Question

A small electric immersion heater is used to heat $$100 \mathrm{~g}$$ of water for a cup of instant coffee. The heater is labeled "200 watts," so it converts electrical energy to thermal energy that is transferred to the water at this rate. Calculate the time required to bring the water from $$23^{\circ} \mathrm{C}$$ to $$100^{\circ} \mathrm{C}$$ ignoring any thermal energy that transfers out of the cup.

Answer

**step1** Understanding the Problem

The problem asks us to find the time it takes for an electric heater to raise the temperature of a specific amount of water from a starting temperature to a target temperature. We are given the mass of the water, its initial and final temperatures, and the power of the heater. We need to calculate the total energy required and then how long the heater needs to supply that energy.

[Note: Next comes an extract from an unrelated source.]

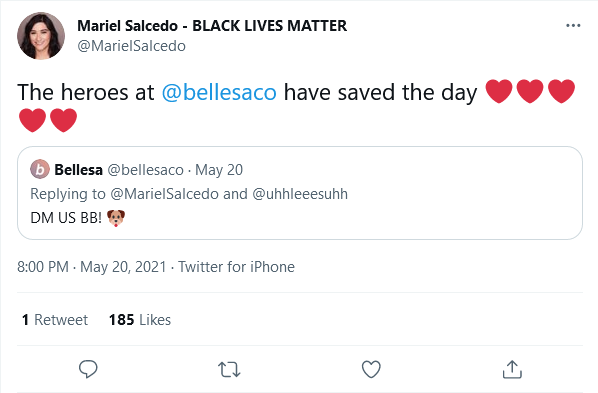
Task: Click @uhhleeesuhh in the replying-to line
Action: [x=300, y=194]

**step2** Identifying Given Information

Let's list the information provided in the problem:
- Mass of water: $$100 \mathrm{~g}$$
- Initial temperature of water: $$23^{\circ} \mathrm{C}$$
- Target temperature of water: $$100^{\circ} \mathrm{C}$$
- Heater power: $$200 \mathrm{~watts}$$. This means the heater provides $$200 \mathrm{~Joules}$$ of thermal energy every second.

**step3** Calculating the Change in Temperature

To find out how much the water's temperature needs to increase, we subtract the initial temperature from the target temperature.
Target temperature is $$100^{\circ} \mathrm{C}$$.
Initial temperature is $$23^{\circ} \mathrm{C}$$.
Change in temperature = $$100^{\circ} \mathrm{C} - 23^{\circ} \mathrm{C} = 77^{\circ} \mathrm{C}$$.
So, the water's temperature needs to rise by $$77^{\circ} \mathrm{C}$$.

**step4** Determining the Specific Heat Capacity of Water

To calculate the energy required to heat the water, we need to know its specific heat capacity. The specific heat capacity of water is a constant value that tells us how much energy is needed to change the temperature of a certain amount of water. For water, this value is approximately $$4.184 \mathrm{~Joules~per~gram~per~degree~Celsius}$$. This means it takes $$4.184 \mathrm{~Joules}$$ of energy to increase the temperature of $$1 \mathrm{~gram}$$ of water by $$1^{\circ} \mathrm{C}$$.

**step5** Calculating the Total Energy Needed

Now, we can calculate the total thermal energy required to heat the water. We multiply the mass of the water, its specific heat capacity, and the change in temperature.
Mass of water: $$100 \mathrm{~g}$$
Specific heat capacity of water: $$4.184 \mathrm{~J/(g \cdot ^{\circ}C)}$$
Change in temperature: $$77^{\circ} \mathrm{C}$$
Total energy needed = Mass $$\times$$ Specific Heat Capacity $$\times$$ Change in Temperature
Total energy needed = $$100 \mathrm{~g} \times 4.184 \mathrm{~J/(g \cdot ^{\circ}C)} \times 77^{\circ} \mathrm{C}$$
First, multiply the mass by the specific heat: $$100 \times 4.184 = 418.4 \mathrm{~J/^{\circ}C}$$.
Next, multiply this result by the change in temperature: $$418.4 \times 77 = 32216.8 \mathrm{~Joules}$$.
So, $$32216.8 \mathrm{~Joules}$$ of energy are needed to heat the water.

**step6** Calculating the Time Required

The heater provides energy at a rate of $$200 \mathrm{~Joules~per~second}$$. To find the total time, we divide the total energy needed by the rate at which the energy is supplied.
Total energy needed: $$32216.8 \mathrm{~Joules}$$
Rate of energy supply (Power): $$200 \mathrm{~Joules~per~second}$$
Time required = Total Energy Needed $$ \div $$ Rate of Energy Supply
Time required = $$32216.8 \mathrm{~Joules} \div 200 \mathrm{~J/s}$$
Time required = $$161.084 \mathrm{~seconds}$$.

**step7** Converting Time to Minutes and Seconds for Clarity

The time calculated is in seconds. To make it easier to understand, we can convert it into minutes and seconds. There are $$60 \mathrm{~seconds}$$ in $$1 \mathrm{~minute}$$.
Number of minutes = $$161.084 \mathrm{~seconds} \div 60 \mathrm{~seconds/minute}$$
$$161.084 \div 60 \approx 2.6847 \mathrm{~minutes}$$
This means there are $$2$$ full minutes.
To find the remaining seconds, subtract the seconds for the full minutes from the total seconds:
Seconds from 2 minutes = $$2 \times 60 = 120 \mathrm{~seconds}$$.
Remaining seconds = $$161.084 \mathrm{~seconds} - 120 \mathrm{~seconds} = 41.084 \mathrm{~seconds}$$.
Therefore, the time required is approximately $$2 \mathrm{~minutes}$$ and $$41.084 \mathrm{~seconds}$$.